Write out the material from its start up to and including the line with "(x=278, y=67)", with "Signal Frequency" swapped for "Signal Amplitude" and everything else left unchanged.
---- INPUT ROWS
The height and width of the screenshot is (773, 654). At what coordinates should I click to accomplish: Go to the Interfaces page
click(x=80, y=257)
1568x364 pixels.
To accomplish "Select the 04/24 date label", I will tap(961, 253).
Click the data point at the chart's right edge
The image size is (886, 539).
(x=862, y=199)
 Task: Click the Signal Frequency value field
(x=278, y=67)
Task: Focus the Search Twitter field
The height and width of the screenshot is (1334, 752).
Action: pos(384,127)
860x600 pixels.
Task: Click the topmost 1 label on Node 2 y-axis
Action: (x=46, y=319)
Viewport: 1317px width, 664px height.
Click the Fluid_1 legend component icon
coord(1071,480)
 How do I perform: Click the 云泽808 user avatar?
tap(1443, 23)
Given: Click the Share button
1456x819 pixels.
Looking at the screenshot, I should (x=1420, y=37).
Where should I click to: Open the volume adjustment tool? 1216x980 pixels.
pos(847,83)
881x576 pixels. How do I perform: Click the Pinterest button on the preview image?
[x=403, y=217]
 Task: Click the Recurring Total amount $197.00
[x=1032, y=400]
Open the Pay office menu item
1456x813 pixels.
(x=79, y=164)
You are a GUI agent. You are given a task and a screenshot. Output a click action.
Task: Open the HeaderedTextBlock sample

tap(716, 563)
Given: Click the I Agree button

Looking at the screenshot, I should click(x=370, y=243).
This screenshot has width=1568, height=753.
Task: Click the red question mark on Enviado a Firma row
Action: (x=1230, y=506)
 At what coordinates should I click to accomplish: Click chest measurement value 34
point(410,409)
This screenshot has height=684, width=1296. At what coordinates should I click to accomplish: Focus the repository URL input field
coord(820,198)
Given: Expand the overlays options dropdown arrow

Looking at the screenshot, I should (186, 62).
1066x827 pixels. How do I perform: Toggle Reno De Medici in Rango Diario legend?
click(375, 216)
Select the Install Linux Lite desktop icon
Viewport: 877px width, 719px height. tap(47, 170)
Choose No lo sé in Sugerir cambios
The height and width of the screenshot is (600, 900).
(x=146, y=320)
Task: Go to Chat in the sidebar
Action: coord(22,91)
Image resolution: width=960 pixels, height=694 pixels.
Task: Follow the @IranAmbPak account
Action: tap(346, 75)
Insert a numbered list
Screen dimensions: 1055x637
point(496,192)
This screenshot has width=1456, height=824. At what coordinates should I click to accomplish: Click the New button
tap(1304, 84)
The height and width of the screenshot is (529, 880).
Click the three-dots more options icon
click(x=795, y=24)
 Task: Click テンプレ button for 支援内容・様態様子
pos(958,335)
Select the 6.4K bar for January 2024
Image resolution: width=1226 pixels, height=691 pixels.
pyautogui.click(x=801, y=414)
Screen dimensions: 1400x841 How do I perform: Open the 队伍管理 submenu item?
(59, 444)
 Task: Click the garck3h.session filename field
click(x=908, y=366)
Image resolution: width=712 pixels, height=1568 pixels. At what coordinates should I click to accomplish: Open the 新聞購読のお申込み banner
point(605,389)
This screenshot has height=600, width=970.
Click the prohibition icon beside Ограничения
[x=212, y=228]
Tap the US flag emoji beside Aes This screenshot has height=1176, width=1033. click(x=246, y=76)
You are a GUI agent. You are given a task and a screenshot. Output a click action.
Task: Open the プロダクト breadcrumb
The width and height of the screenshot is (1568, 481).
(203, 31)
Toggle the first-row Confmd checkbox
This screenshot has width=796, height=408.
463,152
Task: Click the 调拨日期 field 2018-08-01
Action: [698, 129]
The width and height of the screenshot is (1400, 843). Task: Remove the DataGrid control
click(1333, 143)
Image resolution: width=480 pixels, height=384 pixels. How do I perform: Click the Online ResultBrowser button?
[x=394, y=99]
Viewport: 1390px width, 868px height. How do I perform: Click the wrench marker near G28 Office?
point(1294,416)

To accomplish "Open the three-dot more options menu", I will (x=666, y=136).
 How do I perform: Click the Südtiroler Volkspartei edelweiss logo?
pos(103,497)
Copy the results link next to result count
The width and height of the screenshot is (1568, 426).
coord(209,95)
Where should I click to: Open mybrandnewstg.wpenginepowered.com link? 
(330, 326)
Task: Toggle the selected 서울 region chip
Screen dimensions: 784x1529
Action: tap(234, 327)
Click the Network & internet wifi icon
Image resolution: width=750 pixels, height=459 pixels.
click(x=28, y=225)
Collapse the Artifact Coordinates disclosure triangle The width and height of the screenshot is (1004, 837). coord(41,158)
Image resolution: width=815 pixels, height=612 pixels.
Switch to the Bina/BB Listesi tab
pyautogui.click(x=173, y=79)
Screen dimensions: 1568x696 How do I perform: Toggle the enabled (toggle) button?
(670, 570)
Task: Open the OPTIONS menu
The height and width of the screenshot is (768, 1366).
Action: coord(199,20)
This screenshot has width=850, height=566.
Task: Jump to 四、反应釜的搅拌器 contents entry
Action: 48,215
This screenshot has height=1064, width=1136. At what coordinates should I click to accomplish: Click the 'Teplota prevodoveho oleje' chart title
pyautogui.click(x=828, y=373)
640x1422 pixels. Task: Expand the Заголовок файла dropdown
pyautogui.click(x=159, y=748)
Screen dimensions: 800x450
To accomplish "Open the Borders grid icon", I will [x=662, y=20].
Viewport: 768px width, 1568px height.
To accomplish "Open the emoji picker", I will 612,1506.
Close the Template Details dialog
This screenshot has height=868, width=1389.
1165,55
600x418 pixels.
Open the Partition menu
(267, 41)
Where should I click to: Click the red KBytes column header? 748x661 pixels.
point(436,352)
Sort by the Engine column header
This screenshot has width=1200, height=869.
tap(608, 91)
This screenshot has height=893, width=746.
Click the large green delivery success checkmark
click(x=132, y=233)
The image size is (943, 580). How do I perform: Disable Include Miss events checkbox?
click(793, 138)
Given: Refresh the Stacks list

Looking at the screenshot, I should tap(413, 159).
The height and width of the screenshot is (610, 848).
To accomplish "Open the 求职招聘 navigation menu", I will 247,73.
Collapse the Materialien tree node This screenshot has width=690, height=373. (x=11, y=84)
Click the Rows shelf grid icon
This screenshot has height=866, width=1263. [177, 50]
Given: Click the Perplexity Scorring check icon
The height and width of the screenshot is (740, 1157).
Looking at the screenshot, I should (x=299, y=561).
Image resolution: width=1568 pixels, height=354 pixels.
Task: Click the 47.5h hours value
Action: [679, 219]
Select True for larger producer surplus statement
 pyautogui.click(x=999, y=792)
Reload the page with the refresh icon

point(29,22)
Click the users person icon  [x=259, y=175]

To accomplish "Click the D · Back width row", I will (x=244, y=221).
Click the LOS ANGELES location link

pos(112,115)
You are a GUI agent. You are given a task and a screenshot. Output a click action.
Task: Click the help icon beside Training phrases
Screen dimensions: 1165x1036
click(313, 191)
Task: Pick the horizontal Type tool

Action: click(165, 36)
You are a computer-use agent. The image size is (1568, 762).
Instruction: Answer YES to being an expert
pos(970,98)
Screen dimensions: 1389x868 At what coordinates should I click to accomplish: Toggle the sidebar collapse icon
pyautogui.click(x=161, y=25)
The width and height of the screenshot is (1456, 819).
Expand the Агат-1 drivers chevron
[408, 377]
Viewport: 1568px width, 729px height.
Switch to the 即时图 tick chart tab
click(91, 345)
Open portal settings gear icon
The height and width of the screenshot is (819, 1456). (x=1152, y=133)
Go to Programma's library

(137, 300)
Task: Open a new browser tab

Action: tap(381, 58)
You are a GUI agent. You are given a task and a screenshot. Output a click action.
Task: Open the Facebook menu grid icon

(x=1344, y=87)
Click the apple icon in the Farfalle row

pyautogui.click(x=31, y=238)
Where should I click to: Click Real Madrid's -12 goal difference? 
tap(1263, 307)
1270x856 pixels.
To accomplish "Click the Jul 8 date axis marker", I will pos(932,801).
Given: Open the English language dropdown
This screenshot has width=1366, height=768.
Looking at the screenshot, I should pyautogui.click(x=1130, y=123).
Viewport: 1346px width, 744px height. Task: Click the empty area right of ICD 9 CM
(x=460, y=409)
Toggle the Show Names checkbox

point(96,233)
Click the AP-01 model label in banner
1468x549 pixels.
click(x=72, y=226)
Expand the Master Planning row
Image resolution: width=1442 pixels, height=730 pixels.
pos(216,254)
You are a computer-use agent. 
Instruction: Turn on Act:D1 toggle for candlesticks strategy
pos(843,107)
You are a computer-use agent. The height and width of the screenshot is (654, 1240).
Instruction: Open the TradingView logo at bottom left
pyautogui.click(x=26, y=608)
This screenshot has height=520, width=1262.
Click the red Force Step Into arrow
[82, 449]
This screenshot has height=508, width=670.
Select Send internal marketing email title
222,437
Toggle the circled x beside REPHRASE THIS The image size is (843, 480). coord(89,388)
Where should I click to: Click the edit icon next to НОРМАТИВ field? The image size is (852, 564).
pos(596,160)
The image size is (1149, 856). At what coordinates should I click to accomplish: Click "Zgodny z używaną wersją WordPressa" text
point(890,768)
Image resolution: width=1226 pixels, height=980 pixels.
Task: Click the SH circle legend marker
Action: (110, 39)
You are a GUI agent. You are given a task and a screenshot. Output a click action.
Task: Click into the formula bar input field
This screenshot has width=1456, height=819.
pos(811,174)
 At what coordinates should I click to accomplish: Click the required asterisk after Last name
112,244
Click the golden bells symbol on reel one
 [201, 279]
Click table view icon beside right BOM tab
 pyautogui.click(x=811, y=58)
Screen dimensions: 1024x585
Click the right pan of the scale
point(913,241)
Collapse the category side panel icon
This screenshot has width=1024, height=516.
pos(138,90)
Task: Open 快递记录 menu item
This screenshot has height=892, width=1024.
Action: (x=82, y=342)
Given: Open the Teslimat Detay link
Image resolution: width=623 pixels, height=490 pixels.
--------
- FULL OUTPUT
The height and width of the screenshot is (773, 654). At what coordinates should I click to accomplish: Go to the Interfaces page
click(x=80, y=257)
1568x364 pixels.
To accomplish "Select the 04/24 date label", I will tap(961, 253).
Click the data point at the chart's right edge
The image size is (886, 539).
(x=862, y=199)
 Task: Click the Signal Amplitude value field
(x=278, y=67)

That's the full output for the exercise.